Thursday, September 17, 2020


My family name, Zorn, means anger. How people acquire their family name varies with their culture. I come from a feudal European background where the aristocrats took the name of the land they owned, artisans were identified by their trade, and peasants were labelled by a striking personal characteristic. Once upon a time, high up in the Tyrolean Alps, I had a very angry peasant forebear.

This morning I was reading Ali Smith's novel, Spring, and saw the words, "ancient hatreds". She's referring to Britain and Ireland. 

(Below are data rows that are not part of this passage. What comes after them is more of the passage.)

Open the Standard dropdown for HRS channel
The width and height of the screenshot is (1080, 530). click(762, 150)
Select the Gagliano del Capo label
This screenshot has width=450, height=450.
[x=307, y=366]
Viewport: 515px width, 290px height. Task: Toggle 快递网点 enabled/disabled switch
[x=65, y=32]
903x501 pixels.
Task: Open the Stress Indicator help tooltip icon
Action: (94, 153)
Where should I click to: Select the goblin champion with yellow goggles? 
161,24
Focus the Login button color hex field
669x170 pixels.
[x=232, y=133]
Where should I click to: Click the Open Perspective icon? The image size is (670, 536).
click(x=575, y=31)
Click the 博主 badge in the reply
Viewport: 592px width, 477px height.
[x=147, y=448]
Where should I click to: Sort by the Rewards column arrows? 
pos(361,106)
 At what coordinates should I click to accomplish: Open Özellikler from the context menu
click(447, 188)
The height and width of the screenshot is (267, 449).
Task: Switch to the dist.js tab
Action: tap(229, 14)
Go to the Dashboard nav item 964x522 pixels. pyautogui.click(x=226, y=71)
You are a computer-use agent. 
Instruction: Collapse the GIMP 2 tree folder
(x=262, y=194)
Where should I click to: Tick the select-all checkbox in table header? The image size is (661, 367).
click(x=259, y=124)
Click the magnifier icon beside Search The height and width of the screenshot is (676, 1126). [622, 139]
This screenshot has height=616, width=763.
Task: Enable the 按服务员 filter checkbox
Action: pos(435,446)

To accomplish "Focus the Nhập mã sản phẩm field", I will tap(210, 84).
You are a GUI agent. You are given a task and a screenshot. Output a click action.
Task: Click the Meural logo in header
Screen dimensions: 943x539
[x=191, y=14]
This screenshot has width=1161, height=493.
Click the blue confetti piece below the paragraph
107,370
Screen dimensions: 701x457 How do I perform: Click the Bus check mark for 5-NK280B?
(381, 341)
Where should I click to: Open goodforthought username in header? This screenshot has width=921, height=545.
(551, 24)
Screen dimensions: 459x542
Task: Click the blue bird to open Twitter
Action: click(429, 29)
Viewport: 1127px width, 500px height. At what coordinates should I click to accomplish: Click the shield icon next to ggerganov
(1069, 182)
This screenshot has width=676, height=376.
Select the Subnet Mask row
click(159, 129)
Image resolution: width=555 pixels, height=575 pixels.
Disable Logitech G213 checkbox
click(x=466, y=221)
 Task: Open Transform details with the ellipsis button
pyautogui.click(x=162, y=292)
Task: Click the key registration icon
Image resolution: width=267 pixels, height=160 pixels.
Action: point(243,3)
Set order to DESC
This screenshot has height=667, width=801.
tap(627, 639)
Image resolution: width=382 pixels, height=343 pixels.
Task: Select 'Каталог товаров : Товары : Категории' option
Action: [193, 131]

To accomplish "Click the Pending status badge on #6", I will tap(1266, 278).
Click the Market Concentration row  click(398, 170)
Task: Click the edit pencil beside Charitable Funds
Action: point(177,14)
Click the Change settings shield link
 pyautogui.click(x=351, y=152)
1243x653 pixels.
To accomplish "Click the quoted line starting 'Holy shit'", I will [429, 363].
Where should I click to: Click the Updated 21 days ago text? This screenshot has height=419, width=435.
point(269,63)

I am thinking of the news I heard yesterday that my father's sister passed away. She was 94, had worked for many years as a teacher and then a school principal, was an excellent cook--she taught me how to make various kinds of knödel or dumplings--kept her windows so clean that I once touched the glass in disbelief because I doubted it was there. I have this picture of her at 9 years old with my father. Both are barefoot. She told me once that she thought it hilarious how hikers wore stout boots. She grew up in the mountains and knew that you could feel your way much better in bare feet.  

She was pious and upstanding--and sustained by rage. No one could inveigh as she could. She stoked the flames of old grudges again and again. There was a particular family member she didn't want me to visit when I was in Austria, and she would unearth every last prejudice and slight at top volume to prove to me that I shouldn't go, and afterwards, when I had anyhow (because what did her long-ago battles have to do with me?), she would scold me again. 

Here is my grandmother (her mother) inveighing. I have cropped her victim. In any case, everyone was her victim at one time or another. She could bear grudges for decades. Once, when R and I were in Austria, he bought a loden jacket in the village. She demanded to know where. Ach! Nein! Not there! Not from that cow! What I gathered from the ire and thunder she called down upon us was that the wife of the shop owner had insulted her when they were children. When R bought the loden jacket, she was in her 80s. 

Ancient hatreds, yes. My grandmother wasn't even born a Zorn, but a Wolf. She came by her name too. 

I have my own "anger management issues", though I've learned to recognize when they flare up and I nip them while I still can--thanks to twice weekly therapy a few years ago. (Not that I always succeed.)

What is this thing that makes people rage? That they can't resist whipping up? Does it make them feel more alive? Like they're protecting their territory? Do they feel so threatened that they have to make themselves look big? 

I'm looking at the world news. Ancient hatreds, yes. Thank you for these words, Ali Smith.  

Interesting footnote? When I dictated this into the computer (because I draft longhand), the program kept writing "ancient patriots" instead of "ancient hatreds". 

On a sweeter note, since I was looking through old photos from Austria, here's me above the clouds. I am wearing boots. 


  1. This is a wonderful entry, Alice. Thank you.

  2. "Thank you for these words, Alice Zorn"

  3. Alice, I loved this. How amazing that your family name means "anger". (I know that mine shares a common Slavic root with "intestine" or "gut" and Kishka is a kind of rough sausage. Yikes.)
    And what a beautiful photograph of you in the mountains.

  4. Well, you know how highly valued a good sausage is in certain cultures! Is it possible that you have an ancestor who was a master saucissier?

    1. Hmmm. I suspect not. But of course that could be investigated via fiction...

  5. What an interesting post. I wasn't aware of these different naming systems dependent on class. I come from Croatian peasant stock, and I'm told my surname, Prpic, means a man with a moustache. Wonderful photo of your dad and his sister.

    1. I read about this system years ago, don't recall the source and don't know how factually true it is--though in my case, it feels true.
      Imagine the moustache on your ancestor if it was such a predominant characteristic! Wow.

  6. Au pays de Québec l’orthographe des noms et leur
    application sont devenues des choses incertaines. Une
    population dispersée dans un vaste pays demi-sauvage,
    illettrée pour la majeure part et n’ayant pour conseillers
    que ses prêtres, s’est accoutumée à ne considérer des
    noms que leur son, sans s’embarrasser de ce que peut
    être leur aspect écrit ou leur genre. Louis Hémon, Maria Chapdelaine.

    In other words, in the past in rural Quebec, a name like Anne could become Anger simply because names were passed on orally by illiterate people.

    1. As well: many difficult-to-pronounce-in-English names were butchered by apparently literate Canadian immigration officials.
      The system of naming as I describe it isn't a hard and fast rule, simply a way of explaining how *some* names came into being.